_What the exercise asks:_
Reproduce the stretch of the article on the 1985 Indiana State Sycamores football team from "The 1985 Indiana" through "in fourth place.".

_Passage given:_
▼

- Conference: Missouri Valley Conference
- Record: 4–6 (3–2 MVC)
- Head coach: Dennis Raetz (6th season);
- Home stadium: Memorial Stadium

= 1985 Indiana State Sycamores football team =

American college football season

The 1985 Indiana State Sycamores football team represented Indiana State University as a member of the Missouri Valley Conference (MVC) during the 1985 NCAA Division I-AA football season. The Sycamores were led by sixth-year head coach Dennis Raetz and played their home games at Memorial Stadium. Indiana State finished the season 4–6 overall and 3–2 in MVC play to finish in fourth place.

▲

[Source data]
▼

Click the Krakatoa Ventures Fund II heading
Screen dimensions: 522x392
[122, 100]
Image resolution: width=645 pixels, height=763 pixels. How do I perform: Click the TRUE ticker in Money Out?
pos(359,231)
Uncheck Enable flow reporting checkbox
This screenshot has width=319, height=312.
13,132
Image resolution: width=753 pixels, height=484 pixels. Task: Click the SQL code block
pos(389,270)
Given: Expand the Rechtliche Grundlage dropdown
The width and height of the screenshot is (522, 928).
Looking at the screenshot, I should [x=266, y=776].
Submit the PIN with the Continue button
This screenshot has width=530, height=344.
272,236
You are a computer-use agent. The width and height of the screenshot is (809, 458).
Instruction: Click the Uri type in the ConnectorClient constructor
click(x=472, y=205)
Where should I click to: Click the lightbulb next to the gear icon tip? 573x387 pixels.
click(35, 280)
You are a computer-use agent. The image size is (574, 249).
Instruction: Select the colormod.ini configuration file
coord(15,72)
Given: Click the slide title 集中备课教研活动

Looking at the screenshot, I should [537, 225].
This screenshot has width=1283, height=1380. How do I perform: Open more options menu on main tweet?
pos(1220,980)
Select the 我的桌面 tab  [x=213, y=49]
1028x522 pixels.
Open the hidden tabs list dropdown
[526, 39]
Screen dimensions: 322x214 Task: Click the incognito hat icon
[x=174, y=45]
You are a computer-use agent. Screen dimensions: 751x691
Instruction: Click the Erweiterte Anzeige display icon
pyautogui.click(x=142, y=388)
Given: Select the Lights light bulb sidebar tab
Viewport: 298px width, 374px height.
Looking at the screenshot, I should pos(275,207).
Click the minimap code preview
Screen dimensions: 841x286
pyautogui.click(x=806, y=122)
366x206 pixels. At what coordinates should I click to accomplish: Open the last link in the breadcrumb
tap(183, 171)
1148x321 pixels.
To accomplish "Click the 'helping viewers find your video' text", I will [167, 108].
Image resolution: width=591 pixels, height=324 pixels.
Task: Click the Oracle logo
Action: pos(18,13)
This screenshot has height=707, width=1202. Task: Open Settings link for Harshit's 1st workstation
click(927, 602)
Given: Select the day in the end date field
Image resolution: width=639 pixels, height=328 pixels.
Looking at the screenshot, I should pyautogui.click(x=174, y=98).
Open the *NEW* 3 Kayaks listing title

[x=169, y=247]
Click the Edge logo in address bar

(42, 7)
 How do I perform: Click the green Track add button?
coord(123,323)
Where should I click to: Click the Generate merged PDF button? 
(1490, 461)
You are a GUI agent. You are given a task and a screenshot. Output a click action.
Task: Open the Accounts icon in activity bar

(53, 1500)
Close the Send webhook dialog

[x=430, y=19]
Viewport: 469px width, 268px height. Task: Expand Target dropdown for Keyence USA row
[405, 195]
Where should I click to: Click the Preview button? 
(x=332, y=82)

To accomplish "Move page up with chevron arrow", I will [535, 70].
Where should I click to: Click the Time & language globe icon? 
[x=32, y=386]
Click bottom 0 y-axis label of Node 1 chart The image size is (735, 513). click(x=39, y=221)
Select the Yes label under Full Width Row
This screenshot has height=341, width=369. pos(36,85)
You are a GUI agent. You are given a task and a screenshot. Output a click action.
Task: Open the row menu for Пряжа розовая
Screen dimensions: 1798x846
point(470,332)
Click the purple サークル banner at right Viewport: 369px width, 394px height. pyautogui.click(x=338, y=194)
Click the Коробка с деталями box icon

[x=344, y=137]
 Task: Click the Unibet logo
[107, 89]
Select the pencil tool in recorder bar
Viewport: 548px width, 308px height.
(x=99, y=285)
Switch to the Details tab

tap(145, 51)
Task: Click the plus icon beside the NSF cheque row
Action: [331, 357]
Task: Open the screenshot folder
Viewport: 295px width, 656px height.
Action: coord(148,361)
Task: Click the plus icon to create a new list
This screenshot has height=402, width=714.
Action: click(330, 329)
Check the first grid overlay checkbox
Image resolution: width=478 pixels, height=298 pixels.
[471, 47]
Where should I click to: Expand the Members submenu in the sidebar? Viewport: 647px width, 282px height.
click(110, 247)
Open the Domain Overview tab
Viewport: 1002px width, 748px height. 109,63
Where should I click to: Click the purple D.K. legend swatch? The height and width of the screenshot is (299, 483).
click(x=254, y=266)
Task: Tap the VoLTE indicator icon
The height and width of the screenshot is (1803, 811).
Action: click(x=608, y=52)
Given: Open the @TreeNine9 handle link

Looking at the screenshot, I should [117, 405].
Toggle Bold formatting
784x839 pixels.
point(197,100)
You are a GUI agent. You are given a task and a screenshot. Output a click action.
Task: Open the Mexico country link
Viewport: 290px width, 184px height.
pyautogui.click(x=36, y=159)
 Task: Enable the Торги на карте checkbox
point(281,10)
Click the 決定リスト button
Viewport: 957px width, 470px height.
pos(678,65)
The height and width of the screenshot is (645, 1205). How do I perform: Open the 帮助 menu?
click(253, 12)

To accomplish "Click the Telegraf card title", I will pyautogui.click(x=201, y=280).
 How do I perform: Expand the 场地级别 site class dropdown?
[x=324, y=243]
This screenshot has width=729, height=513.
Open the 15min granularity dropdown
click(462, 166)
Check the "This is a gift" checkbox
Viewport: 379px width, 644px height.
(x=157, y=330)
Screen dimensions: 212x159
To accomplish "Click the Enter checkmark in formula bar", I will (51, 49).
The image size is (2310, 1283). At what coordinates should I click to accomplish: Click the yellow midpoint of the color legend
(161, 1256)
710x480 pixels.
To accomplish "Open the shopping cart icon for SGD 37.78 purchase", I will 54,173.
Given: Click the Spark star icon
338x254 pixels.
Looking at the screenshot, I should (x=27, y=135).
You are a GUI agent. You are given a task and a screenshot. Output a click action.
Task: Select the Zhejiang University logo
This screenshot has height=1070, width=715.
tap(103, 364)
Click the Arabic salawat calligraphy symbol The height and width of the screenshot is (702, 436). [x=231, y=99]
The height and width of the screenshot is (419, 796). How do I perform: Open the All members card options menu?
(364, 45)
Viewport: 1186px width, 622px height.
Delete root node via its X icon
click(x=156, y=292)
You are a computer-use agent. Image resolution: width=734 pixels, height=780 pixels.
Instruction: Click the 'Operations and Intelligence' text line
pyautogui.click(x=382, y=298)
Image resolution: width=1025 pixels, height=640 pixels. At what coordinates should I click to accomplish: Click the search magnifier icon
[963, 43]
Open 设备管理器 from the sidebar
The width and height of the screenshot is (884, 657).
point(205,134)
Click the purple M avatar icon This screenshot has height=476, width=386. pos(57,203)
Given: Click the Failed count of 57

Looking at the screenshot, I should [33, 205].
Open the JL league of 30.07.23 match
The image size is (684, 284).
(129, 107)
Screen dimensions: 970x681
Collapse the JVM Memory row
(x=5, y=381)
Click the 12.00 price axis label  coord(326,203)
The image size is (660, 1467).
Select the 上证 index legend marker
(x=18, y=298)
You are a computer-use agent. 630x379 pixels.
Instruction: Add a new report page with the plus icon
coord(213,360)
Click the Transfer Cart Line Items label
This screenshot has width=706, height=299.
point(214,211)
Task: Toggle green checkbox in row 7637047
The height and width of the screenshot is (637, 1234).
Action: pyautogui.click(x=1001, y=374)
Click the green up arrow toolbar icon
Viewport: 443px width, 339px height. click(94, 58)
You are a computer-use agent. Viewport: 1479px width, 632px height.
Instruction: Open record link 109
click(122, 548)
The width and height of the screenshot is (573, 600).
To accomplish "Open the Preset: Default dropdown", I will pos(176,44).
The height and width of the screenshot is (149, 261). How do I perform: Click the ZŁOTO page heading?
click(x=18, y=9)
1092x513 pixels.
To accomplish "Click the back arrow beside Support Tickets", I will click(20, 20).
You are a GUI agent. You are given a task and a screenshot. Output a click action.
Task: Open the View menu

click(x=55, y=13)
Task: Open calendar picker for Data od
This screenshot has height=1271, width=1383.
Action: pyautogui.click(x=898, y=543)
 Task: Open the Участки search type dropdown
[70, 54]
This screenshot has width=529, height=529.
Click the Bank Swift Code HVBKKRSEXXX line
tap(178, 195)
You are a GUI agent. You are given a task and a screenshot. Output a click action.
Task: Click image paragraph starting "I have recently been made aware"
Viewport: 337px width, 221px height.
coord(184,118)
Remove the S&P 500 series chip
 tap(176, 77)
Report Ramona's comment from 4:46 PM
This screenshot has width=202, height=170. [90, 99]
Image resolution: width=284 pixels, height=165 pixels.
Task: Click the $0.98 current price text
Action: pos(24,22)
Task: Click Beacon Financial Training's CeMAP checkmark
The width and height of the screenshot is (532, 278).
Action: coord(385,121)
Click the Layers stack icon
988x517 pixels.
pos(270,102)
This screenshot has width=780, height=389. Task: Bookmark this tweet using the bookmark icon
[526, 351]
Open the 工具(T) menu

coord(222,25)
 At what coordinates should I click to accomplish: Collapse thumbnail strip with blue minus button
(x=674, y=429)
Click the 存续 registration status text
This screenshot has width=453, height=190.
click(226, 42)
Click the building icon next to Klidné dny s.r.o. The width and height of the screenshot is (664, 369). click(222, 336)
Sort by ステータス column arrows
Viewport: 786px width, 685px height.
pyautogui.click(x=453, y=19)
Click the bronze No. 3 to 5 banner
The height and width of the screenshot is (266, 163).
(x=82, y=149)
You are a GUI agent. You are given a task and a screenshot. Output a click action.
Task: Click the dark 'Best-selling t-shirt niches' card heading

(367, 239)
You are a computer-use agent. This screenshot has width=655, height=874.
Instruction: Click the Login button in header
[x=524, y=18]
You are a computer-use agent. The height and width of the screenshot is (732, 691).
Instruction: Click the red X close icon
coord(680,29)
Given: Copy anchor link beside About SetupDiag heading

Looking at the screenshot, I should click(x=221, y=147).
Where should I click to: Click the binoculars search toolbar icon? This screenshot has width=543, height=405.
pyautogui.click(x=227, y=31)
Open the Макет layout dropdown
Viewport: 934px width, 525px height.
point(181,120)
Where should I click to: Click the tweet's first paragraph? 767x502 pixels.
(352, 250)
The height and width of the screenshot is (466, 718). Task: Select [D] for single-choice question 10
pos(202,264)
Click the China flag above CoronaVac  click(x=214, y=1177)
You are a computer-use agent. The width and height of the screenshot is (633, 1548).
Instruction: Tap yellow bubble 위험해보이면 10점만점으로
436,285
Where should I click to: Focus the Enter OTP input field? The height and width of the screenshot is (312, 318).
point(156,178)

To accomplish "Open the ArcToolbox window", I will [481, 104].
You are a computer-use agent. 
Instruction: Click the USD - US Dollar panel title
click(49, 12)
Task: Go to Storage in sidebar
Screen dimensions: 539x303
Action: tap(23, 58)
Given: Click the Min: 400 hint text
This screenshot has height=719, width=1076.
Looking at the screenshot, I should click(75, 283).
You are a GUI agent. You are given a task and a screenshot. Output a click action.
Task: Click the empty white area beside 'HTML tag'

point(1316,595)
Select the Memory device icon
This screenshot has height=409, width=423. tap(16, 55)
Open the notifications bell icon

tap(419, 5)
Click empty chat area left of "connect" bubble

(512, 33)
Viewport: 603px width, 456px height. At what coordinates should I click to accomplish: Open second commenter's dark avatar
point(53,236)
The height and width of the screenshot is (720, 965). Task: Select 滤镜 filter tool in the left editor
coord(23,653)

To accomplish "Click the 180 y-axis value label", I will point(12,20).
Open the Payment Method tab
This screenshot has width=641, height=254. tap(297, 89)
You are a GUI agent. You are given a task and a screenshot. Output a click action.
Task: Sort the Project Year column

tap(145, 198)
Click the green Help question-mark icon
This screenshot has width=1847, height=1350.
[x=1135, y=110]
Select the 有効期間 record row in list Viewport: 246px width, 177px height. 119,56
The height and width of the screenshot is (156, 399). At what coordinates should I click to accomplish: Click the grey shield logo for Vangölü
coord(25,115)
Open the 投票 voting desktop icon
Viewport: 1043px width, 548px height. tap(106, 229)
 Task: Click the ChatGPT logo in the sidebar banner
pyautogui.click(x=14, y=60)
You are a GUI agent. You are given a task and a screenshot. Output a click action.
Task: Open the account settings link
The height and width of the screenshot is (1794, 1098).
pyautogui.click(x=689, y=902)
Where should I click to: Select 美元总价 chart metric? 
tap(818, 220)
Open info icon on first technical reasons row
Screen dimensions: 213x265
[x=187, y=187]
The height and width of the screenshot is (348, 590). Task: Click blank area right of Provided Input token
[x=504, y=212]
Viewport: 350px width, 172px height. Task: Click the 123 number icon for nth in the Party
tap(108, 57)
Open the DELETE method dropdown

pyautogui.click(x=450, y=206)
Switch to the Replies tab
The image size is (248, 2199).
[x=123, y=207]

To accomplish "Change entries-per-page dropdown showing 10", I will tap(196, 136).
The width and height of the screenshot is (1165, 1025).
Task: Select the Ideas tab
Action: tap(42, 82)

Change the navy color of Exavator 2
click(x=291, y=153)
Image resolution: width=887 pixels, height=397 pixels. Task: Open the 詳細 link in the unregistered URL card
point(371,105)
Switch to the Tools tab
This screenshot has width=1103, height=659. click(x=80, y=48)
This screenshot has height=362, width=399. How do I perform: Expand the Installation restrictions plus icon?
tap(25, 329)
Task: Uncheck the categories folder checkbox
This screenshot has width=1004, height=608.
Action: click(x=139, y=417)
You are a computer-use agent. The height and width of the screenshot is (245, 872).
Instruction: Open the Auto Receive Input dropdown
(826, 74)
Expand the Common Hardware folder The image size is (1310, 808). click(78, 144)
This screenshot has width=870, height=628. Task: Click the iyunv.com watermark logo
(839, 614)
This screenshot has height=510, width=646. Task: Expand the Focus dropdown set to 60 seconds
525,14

▲

_Output of the exercise:_
The 1985 Indiana State Sycamores football team represented Indiana State University as a member of the Missouri Valley Conference (MVC) during the 1985 NCAA Division I-AA football season. The Sycamores were led by sixth-year head coach Dennis Raetz and played their home games at Memorial Stadium. Indiana State finished the season 4–6 overall and 3–2 in MVC play to finish in fourth place.